聖書は神が見ておられることをはっきり証明しています。「耳を植えた者は聞くことをしないだろうか,目を造った者は見ることをしないだろうか」。もちろん見ることができます。やがて神はさばきを執行されます。詩篇記者はそのことをさらに次のように述べています。「エホバは人の思念……を知りたまふ……神はかれらの邪曲をその身におはしめ,かれらをその悪しき事のなかに滅ぼさん」。さいわいにエホバ神がこの地の不義を一掃される日は急速に近づいています。私たちの神が正義を愛するかたであることはほんとうに感謝すべきことです。―詩 94:6-23; 37:9-11。
無比の力をもたれる神
エホバはまた無限の力をもたれます。悪人を滅ぼす力のみならず,ご自分のしもべを保護して正義の宿る新秩序に生き残らせる力もおもちです。エホバはずっと昔,世界的大洪水により悪い事物の制度を一掃し,心の正しいノアとその家族を清められた地に救い出して,その力を証明されました。その救いの意義を示してイエス・キリストは,「人の子の現れるのも,ちょうどノアの時のようであろう」と言われました。ゆえにこの言葉は,神がいまの悪い事物の制度に滅びをもたらす時,ご自分の民を保護されることを保証するものです。―マタイ 24:37。ペテロ後 2:9。
それから私たちの神は,生残った者たちのために奇跡によるいやしを行ない,その力を示されるでしょう。盲人の目はひらけ,耳しいの耳は聞こえるようになり,足なえは雄じかのように登り,病人はいやされ,老人は徐々に若がえって再び若い時の力を楽しみます。それはなんと喜びに満ちたときでしょう。しかしいく世紀にもわたるこれまでの人間の歴史の中で死んだ人はどうなりますか。彼らにこのしあわせは与えられないですか。イエスはこう答えられました。「これを怪むな。記念の墓にいるすべての者が,彼の声を聞いて出てくる時がくる」。考えてごらんなさい! 死者が復活するのです!―ヨハネ 5:28,29。

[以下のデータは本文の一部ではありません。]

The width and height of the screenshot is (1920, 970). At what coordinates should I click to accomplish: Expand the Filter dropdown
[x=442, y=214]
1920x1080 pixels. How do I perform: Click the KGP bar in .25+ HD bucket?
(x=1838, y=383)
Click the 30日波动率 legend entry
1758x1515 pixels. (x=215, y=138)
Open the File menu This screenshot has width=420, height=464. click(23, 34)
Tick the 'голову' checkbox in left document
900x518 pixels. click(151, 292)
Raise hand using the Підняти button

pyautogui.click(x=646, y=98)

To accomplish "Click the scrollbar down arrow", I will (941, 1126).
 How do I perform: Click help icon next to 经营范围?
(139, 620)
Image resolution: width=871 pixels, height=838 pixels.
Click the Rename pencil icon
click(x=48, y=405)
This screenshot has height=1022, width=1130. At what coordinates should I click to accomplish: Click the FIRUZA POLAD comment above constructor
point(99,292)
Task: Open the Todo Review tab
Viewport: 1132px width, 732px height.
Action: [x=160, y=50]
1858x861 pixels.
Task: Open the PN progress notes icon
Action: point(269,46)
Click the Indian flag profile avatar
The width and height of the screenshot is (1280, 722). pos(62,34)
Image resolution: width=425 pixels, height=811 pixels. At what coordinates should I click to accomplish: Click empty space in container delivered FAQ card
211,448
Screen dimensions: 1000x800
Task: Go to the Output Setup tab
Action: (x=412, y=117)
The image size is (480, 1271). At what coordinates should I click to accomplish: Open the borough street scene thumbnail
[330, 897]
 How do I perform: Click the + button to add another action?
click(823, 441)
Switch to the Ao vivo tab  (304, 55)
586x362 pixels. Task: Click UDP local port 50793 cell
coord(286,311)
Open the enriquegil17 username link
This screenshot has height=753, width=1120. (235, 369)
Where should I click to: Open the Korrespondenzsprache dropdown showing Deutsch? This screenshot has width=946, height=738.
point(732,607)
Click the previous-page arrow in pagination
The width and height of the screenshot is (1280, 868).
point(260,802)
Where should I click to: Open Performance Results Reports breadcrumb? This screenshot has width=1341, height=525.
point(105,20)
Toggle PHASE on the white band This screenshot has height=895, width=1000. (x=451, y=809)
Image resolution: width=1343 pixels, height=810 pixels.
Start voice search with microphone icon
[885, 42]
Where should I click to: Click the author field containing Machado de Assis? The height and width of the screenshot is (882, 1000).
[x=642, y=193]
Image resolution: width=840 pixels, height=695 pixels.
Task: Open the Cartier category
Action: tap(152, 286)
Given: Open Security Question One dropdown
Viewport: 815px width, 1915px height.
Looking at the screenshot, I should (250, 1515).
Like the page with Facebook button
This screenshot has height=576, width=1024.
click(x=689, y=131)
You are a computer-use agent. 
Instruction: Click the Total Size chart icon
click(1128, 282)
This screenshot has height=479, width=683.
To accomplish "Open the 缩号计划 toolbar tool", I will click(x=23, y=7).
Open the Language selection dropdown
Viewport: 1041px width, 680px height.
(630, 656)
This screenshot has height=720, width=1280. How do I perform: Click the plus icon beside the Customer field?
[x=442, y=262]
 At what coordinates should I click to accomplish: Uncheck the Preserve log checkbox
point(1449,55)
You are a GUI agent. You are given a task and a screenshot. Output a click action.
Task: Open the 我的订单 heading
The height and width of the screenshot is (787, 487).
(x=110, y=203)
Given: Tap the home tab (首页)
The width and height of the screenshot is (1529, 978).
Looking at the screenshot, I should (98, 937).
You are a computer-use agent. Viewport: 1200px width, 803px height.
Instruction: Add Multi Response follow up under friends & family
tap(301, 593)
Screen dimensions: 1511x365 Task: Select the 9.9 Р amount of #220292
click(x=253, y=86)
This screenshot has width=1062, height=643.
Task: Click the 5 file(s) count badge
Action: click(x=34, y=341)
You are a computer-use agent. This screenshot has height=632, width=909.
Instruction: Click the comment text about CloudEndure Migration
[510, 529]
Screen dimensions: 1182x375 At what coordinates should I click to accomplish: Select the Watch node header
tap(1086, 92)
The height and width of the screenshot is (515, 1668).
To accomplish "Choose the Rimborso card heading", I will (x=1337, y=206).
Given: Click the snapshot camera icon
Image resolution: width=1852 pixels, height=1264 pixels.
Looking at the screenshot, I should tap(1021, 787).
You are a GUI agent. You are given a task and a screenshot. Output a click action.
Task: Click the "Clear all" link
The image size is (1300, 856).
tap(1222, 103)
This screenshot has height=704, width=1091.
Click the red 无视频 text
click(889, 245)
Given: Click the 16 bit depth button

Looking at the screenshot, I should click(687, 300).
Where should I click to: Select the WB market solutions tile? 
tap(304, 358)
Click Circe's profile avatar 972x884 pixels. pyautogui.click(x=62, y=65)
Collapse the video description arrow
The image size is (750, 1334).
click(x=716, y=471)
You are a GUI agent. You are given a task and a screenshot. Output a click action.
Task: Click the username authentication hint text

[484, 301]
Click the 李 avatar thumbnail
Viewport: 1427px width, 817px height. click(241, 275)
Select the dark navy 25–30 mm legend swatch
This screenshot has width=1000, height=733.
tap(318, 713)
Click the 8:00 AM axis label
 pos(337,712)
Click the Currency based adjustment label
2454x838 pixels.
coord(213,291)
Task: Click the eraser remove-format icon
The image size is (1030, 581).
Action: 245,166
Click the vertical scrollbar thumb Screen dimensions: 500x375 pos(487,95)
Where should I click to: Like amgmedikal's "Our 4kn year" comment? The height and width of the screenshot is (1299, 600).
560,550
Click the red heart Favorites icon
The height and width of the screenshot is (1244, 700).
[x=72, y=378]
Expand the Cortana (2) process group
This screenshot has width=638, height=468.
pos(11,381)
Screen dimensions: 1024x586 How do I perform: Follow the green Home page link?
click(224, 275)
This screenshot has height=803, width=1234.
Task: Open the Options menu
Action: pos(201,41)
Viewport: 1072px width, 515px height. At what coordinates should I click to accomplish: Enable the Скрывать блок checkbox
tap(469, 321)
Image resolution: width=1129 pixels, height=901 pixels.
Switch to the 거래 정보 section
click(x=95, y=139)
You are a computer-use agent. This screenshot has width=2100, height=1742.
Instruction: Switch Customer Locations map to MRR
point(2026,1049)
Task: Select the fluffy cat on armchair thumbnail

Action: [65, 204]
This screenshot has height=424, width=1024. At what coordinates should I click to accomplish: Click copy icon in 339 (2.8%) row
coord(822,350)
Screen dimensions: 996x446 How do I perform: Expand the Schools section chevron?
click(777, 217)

あなたは神がこうした奇跡を行なう力をおもちかどうかを疑いますか。ではよく考えて下さい。奇跡は毎日起こっていないでしょうか。命などなさそうにみえる種,たとえばとうもろこしの種を土にまくとどうなりますか。それは上に向かってのび出し,やがて金色の実をつけます。人間は種を成長させることができますか。もちろんできません。それは奇跡です。いつも起きているこれに似た奇跡は神が行なわれているのです。指に怪我をしてもその傷は奇跡的にいえます。人間が食物を食べるとそれはすぐに筋肉や骨,髪,つめ,その他のからだの材料になります。神のみわざはほんとうに不思議です。
したがって神が死人を復活させ,病気の人間を完全な状態に回復させることができることを信じられないでしょうか。それが信じられることはいうまでもありません。私たちの神エホバは無比の知恵をもち,愛および正義への愛においてゆたかなばかりでなく,力においても他の追随をゆるさず,ほんとうに奇跡を行なう神です。こうした理由から私たちは,あなたも私たちと一緒に「われらの神エホバの名によりて永遠に歩」むことをおすすめするのです。―ミカ 4:5,文語。